Мы поболтали ещё о погоде, о природе, о птичках, о цветочках, а автобус всё не шёл, да не шёл, и незаметно, слово за слово, я выложил Надежде всё (ну, почти всё!), что обременяло мою душу. Нет, конечно, не всё я ей сказал: про грядущее убийство Ньюкантри говорить не стал, но всё, что касалось наших с Танькой отношений, выложил, кажется, до дна, не забыв и про разговор с отцом.
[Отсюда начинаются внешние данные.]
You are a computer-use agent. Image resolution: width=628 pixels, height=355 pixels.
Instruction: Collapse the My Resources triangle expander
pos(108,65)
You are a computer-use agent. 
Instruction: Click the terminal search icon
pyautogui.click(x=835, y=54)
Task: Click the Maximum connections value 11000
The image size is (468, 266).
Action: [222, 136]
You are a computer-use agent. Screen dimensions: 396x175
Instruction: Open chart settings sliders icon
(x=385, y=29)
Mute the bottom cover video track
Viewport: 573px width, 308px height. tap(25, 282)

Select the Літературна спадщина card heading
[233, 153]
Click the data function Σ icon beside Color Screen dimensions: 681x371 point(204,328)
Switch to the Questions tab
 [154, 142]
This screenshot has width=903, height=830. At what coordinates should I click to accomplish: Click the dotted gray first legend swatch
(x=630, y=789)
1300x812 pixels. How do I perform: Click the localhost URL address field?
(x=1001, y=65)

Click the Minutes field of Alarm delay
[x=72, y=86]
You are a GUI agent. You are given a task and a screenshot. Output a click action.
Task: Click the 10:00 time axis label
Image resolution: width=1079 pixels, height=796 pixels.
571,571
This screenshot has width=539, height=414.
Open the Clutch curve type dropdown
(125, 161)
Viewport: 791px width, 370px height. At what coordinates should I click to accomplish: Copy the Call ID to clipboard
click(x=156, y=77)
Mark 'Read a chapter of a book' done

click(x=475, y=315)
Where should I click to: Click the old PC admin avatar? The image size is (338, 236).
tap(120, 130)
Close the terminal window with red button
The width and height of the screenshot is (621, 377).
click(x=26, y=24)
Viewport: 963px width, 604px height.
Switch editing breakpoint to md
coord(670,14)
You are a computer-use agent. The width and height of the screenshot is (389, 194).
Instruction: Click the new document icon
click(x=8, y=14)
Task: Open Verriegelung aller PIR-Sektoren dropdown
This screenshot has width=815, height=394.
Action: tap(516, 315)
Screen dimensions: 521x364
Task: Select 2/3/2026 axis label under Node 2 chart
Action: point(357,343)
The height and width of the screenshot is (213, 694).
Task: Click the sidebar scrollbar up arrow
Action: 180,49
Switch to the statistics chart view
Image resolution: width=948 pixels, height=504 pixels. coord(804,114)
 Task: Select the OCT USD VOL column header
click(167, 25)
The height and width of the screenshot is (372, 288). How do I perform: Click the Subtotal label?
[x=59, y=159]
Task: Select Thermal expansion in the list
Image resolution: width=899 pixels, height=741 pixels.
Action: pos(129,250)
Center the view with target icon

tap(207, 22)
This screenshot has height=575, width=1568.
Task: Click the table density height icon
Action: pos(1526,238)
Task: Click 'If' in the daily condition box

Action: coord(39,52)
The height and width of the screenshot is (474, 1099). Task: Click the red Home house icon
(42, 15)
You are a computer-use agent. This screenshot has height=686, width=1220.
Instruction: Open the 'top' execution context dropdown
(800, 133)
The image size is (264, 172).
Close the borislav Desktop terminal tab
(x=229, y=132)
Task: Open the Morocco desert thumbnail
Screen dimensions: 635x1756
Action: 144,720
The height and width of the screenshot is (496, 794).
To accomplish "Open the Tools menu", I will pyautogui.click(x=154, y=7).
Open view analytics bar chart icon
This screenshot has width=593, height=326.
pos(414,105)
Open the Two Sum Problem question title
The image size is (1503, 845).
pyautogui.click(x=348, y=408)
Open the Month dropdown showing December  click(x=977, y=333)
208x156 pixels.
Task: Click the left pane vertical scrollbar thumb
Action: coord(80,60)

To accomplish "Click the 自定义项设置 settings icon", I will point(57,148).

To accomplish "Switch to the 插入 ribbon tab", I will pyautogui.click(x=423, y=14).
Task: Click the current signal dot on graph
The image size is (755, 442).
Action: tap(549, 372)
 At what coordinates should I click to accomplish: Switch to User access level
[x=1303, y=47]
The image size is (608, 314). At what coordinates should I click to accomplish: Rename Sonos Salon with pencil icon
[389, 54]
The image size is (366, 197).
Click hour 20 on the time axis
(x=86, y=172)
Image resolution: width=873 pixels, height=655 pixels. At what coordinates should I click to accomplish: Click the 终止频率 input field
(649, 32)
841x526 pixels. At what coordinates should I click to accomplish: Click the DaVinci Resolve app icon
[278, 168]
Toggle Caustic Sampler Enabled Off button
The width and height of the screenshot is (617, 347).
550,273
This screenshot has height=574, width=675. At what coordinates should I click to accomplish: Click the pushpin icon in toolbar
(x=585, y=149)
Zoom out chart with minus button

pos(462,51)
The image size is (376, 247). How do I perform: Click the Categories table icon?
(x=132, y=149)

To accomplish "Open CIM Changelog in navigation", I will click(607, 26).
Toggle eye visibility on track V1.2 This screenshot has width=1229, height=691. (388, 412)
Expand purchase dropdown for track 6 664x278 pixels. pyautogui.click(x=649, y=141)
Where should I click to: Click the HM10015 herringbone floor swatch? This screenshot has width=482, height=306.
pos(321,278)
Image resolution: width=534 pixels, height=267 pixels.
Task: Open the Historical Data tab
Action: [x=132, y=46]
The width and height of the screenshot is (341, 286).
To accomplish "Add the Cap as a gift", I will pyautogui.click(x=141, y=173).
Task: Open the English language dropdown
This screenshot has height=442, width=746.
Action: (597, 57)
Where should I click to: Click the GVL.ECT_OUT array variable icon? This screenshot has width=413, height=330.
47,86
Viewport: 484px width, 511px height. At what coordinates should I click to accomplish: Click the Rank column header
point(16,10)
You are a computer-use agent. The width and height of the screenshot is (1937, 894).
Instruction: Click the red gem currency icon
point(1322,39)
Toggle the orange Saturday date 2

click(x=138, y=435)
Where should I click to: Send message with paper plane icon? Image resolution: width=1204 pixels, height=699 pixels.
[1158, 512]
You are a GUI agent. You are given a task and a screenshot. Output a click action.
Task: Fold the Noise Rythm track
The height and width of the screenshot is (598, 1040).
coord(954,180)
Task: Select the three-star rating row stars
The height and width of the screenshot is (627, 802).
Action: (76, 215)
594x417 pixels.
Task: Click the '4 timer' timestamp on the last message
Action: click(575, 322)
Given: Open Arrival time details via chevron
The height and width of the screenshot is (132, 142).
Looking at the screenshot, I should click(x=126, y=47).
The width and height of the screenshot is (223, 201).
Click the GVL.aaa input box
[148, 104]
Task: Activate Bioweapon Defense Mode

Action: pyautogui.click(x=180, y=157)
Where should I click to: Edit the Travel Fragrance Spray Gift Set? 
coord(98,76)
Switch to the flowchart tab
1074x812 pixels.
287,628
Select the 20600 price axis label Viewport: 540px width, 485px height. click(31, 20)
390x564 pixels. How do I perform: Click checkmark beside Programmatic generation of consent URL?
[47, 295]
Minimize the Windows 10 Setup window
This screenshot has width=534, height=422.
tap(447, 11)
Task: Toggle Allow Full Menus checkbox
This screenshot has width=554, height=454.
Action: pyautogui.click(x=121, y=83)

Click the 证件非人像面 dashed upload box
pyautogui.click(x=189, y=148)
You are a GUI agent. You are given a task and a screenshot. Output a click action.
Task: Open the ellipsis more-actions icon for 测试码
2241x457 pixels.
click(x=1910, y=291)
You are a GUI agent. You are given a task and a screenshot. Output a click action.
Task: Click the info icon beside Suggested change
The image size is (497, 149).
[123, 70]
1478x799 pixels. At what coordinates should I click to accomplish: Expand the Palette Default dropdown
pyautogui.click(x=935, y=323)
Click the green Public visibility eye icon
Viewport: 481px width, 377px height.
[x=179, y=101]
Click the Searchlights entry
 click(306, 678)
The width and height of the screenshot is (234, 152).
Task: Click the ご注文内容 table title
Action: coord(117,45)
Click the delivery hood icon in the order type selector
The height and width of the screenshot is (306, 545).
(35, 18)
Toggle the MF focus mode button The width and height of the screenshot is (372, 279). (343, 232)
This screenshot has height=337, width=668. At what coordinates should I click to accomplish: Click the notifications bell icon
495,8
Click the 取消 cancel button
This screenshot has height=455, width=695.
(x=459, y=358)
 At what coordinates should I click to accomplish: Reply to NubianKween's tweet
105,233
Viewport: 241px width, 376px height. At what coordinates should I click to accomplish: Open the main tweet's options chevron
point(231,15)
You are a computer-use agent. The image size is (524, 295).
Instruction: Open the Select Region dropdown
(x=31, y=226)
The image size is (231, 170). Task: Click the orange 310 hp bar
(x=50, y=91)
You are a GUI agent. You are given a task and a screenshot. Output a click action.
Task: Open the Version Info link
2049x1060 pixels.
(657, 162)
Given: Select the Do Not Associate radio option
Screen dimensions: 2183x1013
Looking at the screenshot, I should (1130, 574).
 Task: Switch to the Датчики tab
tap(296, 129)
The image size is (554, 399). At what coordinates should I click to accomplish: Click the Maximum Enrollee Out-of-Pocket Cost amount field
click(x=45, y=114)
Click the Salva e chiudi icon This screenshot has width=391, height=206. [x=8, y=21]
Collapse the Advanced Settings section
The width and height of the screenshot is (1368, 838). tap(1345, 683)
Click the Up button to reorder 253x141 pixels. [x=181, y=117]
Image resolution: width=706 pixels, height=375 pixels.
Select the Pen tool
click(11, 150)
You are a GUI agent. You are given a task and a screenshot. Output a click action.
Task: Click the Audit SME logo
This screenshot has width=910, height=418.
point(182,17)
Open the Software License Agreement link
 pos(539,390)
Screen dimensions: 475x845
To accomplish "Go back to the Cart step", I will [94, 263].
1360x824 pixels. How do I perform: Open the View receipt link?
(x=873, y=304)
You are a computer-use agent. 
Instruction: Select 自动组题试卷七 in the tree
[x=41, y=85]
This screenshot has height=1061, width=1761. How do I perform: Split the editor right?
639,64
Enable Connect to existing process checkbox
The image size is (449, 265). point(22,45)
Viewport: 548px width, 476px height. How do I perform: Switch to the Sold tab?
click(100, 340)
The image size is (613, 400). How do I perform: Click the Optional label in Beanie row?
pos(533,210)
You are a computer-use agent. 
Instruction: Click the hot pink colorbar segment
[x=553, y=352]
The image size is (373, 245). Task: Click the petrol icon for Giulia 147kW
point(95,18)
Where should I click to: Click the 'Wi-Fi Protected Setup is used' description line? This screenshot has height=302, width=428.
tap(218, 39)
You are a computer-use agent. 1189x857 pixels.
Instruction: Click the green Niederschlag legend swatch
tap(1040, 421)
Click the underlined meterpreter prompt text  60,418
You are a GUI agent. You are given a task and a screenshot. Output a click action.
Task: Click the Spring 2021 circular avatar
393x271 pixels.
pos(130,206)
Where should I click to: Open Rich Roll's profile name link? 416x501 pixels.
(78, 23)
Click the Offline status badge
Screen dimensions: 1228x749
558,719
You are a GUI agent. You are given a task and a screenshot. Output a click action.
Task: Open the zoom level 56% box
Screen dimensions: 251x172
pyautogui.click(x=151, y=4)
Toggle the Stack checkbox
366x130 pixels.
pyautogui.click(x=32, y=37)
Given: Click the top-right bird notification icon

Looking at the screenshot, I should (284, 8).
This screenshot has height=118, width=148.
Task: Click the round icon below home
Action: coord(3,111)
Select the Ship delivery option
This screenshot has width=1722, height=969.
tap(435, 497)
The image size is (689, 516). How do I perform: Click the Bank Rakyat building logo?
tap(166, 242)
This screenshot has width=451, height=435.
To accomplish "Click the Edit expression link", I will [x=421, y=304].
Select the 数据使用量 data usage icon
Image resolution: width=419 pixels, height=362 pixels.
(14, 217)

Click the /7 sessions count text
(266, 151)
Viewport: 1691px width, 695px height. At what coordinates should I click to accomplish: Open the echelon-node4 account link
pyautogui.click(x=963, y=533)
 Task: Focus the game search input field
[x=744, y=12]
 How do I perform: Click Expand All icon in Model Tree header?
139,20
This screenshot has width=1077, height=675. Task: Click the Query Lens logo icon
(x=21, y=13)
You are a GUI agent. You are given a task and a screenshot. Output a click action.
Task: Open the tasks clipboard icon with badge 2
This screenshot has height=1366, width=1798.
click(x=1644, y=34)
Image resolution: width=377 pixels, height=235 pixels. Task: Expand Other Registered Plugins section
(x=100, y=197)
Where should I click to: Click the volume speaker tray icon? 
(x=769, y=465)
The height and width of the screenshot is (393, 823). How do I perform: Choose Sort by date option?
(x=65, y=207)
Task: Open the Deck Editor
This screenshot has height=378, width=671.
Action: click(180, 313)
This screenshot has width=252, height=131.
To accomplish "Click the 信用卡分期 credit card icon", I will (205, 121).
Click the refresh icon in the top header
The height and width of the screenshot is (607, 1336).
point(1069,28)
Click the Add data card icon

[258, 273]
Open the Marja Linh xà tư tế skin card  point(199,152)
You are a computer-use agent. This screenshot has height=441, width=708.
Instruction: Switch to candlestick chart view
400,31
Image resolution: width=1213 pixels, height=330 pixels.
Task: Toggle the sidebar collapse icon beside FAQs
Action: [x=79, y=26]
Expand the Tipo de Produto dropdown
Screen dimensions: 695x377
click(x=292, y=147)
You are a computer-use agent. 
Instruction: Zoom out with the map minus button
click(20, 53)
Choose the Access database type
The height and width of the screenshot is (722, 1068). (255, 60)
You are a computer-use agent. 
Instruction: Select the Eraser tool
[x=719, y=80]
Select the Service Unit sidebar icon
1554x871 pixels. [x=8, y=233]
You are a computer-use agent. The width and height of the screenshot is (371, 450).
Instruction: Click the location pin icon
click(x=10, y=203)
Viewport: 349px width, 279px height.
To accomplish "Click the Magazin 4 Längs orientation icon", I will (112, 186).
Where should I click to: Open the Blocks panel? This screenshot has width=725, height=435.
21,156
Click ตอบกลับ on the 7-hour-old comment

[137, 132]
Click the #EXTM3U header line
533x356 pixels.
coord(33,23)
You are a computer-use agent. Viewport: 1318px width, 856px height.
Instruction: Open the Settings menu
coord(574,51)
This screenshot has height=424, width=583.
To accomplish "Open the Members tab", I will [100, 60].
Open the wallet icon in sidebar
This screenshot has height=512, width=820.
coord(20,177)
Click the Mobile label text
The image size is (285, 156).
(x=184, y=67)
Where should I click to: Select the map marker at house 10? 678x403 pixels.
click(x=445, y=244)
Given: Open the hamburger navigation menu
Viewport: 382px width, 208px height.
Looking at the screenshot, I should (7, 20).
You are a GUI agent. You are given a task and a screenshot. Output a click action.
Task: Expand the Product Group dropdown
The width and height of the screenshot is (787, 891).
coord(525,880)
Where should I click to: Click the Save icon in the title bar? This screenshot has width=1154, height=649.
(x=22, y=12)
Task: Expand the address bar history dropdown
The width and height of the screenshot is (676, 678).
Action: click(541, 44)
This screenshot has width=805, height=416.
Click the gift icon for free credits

— Вот ты скажи мне, Надя! — говорил я, точно пьяный, хватая её за свисающий хвостик капронового кушака. — Вот ты скажи мне: почему это я её не любил? Как это понять? Я с этим не согласен! Я… я её… немыслимо, необъятно…

— Что тут ответить? — хмурилась она, потихоньку выдёргивая свой кушак из моих пальцев. — Я сужу со стороны, и только по вашим словам… Не знаю, может быть, я человек маленький, середнячок… Но меня такие бурные чувства, как вы тут описали, пугают. Я им как-то не верю. Немыслимая, необъятная любовь — она, мне кажется, молчит, и на случайных знакомых не изливает исповедей. Может быть, я ошибаюсь, — вы не обижайтесь, пожалуйста! Я тупая, — что с меня взять… Но мне кажется, что вы не столько Татьяну Медникову любите, сколько любуетесь собой, своими чувствами… Упиваетесь созерцанием своих страданий… Так мне видится со стороны… Любовь — она… Я не умею свои мысли выражать, извините… Она сжигает человека дотла: о себе не думаешь, и свои печали в расчёт не берёшь… Я не утверждаю, что сама на такое способна, — я даже боюсь такого, мне страшно подумать о людях, которые могут так чувствовать… Не подумайте, что я вам мораль читаю, но…

— Надя, ты где живёшь? — спросил я, решительно обрывая её монолог. Она жалобно взглянула на меня снизу вверх, но тут подъехал автобус, и моя собеседница рванула к нему опрометью. Я побежал за ней, но за время ожидания на остановке столпилось уже человек сто, и все яростно боролись за место… Надя просочилась в бушующую толпу и скрылась с глаз моих. Я тихо пристроился в хвост, не питая надежд уехать этим рейсом, но в конце концов мне нашлось местечко на нижней ступеньке, у самой двери… Я стоял, прижатый к стеклу тяжкой задницей того, кто забрался на ступеньку выше, и горько ругал себя за неуместный прилив откровенности.